For FA, we injected 10 mL containing 500 mg sodium fluorescein (Fluorescite; Novartis Pharma). The dyes were injected through an intravenous line over 10 s at the same rate for each patient and flushed through with sterile 5% glucose (Terumo Corporation, Tokyo Japan). Angiography was recorded from the time point that the dye reached the injection inserted point using a Heidelberg Spectralis HRA + OCT instrument (Heidelberg Engineering). The AR time was measured using the device equipped in the instrument. Fundus photographs for CRVO diagnosis were obtained using a Topcon TRC-50DX retinal camera (Topcon Corporation, Tokyo, Japan). Ischemic CRVO was defined as the presence of at least ten disc areas of retinal non-perfusion[28]. Macular ischemia was defined as the presence of retinal non-perfusion in the Early Treatment Diabetic Retinopathy Study grid center subfield[29].

OCT

OCT images were recorded at every follow-up visit using a Cirrus HD-OCT system (Zeiss, Oberkochen, Germany) or a Heidelberg Spectralis OCT system (Heidelberg Engineering GmbH, Dossenheim, Germany).

Treatments

All patients were treatment naïve for CRVO and were initially treated either with intraocular injection of ranibizumab (0.5 mg [0.05 mL]) or aflibercept (2 mg [0.05 mL]). Re-injections were recommended if the OCT image and/or fundus examination showed evidence of any exudative changes in the macula, identified as macular edema and/or subretinal fluid at the time of the follow-up examinations, and performed under informed consent.

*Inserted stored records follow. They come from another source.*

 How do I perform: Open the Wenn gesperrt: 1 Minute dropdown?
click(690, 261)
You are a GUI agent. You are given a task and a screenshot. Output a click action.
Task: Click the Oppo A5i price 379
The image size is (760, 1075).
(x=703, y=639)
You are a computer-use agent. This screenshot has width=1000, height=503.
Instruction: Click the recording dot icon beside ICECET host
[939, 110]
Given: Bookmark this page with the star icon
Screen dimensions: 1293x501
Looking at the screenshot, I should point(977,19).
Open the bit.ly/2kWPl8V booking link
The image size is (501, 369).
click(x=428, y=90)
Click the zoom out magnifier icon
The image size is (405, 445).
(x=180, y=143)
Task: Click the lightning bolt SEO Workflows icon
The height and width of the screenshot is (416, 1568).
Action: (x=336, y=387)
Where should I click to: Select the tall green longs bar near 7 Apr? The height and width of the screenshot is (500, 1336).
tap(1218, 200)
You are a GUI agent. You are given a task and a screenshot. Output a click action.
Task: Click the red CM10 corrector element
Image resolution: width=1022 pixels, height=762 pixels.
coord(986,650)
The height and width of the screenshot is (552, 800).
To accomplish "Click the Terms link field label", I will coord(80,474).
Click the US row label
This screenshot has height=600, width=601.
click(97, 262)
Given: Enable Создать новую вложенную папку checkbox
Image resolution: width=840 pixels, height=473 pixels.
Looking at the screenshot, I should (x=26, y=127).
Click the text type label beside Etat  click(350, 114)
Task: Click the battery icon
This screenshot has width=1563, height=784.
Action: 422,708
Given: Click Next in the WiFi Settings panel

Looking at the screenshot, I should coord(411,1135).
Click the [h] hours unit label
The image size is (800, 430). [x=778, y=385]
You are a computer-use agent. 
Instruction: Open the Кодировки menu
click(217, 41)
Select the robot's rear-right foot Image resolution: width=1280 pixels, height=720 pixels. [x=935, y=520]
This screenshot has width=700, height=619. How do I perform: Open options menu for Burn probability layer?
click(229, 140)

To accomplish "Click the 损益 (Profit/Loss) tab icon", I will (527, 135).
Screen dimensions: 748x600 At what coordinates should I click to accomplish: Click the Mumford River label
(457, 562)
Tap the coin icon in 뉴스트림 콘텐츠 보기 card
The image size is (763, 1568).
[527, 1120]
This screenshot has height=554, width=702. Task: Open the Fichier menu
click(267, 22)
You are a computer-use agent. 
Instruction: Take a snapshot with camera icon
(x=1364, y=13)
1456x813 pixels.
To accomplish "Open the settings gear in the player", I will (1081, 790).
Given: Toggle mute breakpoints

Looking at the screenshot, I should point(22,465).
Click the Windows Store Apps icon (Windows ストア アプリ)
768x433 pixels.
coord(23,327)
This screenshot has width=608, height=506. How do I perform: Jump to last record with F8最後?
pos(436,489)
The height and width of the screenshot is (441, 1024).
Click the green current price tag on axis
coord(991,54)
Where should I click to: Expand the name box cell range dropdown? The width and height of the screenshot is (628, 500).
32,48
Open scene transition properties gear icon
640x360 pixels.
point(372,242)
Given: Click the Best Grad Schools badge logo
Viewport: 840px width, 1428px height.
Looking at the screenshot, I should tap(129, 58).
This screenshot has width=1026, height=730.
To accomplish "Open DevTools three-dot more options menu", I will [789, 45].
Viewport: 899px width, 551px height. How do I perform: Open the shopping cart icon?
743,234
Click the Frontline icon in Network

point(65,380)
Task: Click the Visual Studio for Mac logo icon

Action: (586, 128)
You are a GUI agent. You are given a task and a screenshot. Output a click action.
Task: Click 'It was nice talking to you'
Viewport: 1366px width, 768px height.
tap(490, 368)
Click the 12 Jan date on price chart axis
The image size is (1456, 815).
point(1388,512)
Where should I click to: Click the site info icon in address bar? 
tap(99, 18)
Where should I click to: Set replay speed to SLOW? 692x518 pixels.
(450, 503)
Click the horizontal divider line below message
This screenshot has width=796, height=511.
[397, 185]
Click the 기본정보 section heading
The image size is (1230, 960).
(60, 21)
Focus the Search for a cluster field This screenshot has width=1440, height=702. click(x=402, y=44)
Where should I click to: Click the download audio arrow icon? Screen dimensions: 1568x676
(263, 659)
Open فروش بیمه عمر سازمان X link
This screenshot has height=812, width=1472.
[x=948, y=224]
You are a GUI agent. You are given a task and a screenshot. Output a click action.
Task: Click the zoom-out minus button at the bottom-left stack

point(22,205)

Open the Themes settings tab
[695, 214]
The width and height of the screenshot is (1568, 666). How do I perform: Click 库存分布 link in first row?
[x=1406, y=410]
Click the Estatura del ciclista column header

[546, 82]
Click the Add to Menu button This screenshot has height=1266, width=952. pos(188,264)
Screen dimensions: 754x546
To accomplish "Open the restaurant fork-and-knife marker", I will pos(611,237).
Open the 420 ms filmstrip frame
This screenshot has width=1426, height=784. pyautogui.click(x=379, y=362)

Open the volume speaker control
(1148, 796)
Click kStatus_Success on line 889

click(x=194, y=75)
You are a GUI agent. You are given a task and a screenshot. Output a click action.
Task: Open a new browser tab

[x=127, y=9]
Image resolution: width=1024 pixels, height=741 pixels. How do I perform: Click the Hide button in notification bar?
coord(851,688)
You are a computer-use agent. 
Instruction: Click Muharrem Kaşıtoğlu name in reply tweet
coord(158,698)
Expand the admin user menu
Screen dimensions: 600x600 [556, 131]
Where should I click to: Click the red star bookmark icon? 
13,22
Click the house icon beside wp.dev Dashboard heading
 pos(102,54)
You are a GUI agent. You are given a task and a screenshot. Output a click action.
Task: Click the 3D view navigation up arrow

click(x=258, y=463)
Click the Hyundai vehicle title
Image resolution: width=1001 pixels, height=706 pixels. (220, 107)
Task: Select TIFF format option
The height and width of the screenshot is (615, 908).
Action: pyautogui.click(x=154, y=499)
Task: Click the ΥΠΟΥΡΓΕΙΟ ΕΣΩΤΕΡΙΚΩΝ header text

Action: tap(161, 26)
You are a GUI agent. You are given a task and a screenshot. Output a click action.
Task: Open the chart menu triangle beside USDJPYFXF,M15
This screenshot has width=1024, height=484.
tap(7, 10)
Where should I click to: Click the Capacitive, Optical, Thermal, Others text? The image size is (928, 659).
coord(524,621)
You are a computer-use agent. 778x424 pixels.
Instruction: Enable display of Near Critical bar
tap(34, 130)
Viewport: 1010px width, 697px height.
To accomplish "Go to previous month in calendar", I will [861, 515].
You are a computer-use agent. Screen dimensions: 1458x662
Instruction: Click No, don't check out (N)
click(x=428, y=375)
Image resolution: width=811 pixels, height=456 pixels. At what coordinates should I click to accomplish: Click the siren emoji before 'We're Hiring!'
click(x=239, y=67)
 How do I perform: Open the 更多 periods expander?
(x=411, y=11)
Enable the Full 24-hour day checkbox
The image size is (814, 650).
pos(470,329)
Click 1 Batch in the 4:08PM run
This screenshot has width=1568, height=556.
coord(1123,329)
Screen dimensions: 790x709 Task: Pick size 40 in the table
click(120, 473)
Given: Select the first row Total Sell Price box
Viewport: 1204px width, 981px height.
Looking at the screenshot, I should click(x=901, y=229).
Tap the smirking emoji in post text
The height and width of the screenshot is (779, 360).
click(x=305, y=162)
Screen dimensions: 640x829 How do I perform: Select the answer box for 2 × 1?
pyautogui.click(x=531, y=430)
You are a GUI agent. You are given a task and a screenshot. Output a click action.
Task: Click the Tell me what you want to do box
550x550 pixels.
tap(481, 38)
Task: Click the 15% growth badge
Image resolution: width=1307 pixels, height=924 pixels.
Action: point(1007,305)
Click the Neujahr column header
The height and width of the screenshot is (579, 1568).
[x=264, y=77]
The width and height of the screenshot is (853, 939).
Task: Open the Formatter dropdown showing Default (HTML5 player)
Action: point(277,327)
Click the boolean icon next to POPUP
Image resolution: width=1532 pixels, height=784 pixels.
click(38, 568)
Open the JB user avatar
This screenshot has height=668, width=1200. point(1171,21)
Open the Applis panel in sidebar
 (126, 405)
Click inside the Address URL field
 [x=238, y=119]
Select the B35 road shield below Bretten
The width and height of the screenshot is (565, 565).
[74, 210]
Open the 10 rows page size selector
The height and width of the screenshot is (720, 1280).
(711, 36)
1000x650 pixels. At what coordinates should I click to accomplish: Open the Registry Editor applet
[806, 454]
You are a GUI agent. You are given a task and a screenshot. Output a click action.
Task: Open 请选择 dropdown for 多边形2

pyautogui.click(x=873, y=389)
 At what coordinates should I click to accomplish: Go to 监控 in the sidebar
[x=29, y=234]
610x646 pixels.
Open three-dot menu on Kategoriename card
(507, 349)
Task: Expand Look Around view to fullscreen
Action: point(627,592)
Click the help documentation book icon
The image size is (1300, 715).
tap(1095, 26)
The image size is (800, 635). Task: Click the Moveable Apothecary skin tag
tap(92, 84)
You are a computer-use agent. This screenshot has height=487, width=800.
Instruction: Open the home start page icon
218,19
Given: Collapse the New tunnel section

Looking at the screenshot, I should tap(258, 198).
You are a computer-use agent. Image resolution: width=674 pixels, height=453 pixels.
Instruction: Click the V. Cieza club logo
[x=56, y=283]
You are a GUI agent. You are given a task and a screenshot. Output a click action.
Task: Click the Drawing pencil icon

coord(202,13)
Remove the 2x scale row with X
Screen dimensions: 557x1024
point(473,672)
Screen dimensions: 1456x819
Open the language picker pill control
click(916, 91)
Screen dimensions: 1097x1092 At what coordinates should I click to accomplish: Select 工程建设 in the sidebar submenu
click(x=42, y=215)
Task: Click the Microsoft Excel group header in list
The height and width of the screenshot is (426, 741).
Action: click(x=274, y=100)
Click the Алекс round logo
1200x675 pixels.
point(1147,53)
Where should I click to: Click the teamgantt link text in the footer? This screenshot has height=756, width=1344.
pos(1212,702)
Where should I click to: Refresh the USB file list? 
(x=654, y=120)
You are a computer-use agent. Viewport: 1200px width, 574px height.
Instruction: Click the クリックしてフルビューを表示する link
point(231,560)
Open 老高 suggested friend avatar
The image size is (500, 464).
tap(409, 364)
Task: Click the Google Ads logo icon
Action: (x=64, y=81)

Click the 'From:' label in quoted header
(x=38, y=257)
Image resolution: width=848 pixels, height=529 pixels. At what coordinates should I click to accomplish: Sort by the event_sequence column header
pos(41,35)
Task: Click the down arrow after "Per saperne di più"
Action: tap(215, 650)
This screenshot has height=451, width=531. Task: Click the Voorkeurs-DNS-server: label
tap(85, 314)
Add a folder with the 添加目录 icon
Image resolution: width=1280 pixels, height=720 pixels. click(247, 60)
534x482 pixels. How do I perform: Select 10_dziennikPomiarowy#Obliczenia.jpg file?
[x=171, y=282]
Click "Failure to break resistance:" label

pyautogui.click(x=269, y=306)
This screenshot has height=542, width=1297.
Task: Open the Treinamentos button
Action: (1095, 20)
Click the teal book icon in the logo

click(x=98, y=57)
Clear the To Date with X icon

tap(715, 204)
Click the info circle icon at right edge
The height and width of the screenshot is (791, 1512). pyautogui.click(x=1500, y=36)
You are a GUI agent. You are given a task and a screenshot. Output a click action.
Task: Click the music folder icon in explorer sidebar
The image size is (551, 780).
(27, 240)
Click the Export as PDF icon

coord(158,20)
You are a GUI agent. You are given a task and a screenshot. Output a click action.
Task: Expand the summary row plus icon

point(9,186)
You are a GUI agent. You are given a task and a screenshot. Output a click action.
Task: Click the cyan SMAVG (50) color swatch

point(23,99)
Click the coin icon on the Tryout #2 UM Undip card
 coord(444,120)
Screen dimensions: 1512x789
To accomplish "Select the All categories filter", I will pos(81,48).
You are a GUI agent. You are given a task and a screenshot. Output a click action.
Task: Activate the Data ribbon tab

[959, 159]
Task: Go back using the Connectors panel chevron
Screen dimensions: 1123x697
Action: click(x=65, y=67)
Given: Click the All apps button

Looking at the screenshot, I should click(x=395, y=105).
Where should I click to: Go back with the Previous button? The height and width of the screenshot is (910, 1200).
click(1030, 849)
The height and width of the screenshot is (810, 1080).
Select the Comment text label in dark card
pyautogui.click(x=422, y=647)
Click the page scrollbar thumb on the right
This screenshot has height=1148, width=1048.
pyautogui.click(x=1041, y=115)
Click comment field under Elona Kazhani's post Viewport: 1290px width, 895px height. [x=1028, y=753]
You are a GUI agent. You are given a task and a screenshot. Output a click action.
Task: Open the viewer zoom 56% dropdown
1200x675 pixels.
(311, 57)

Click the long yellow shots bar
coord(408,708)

Application of the drug was changed from ranibizumab to aflibercept in some of the patients. Pan-retinal laser photocoagulation, were provided at each doctor’s discretion.

Statistical analyses

Data are expressed as the mean ± standard deviation (SD). Generalized mixed model analyses, forced input analyses adjusted for age and initial BCVA, the Mann–Whitney U test, and Fishers' exact test (one-sided) were performed using SPSS version 27.0 (SPSS Japan, Tokyo, Japan). P values < 0.05 were considered statistically significant.

Ethics declarations

This retrospective study adhered to the tenets of the Declaration of Helsinki and was approved by the St. Luke’s International University Ethics Committee (approval number: 20-R048).

Consent to participate/consent to publish

This retrospective study was approved by the St. Luke’s International University Ethics Committee (approval number: 20-R048).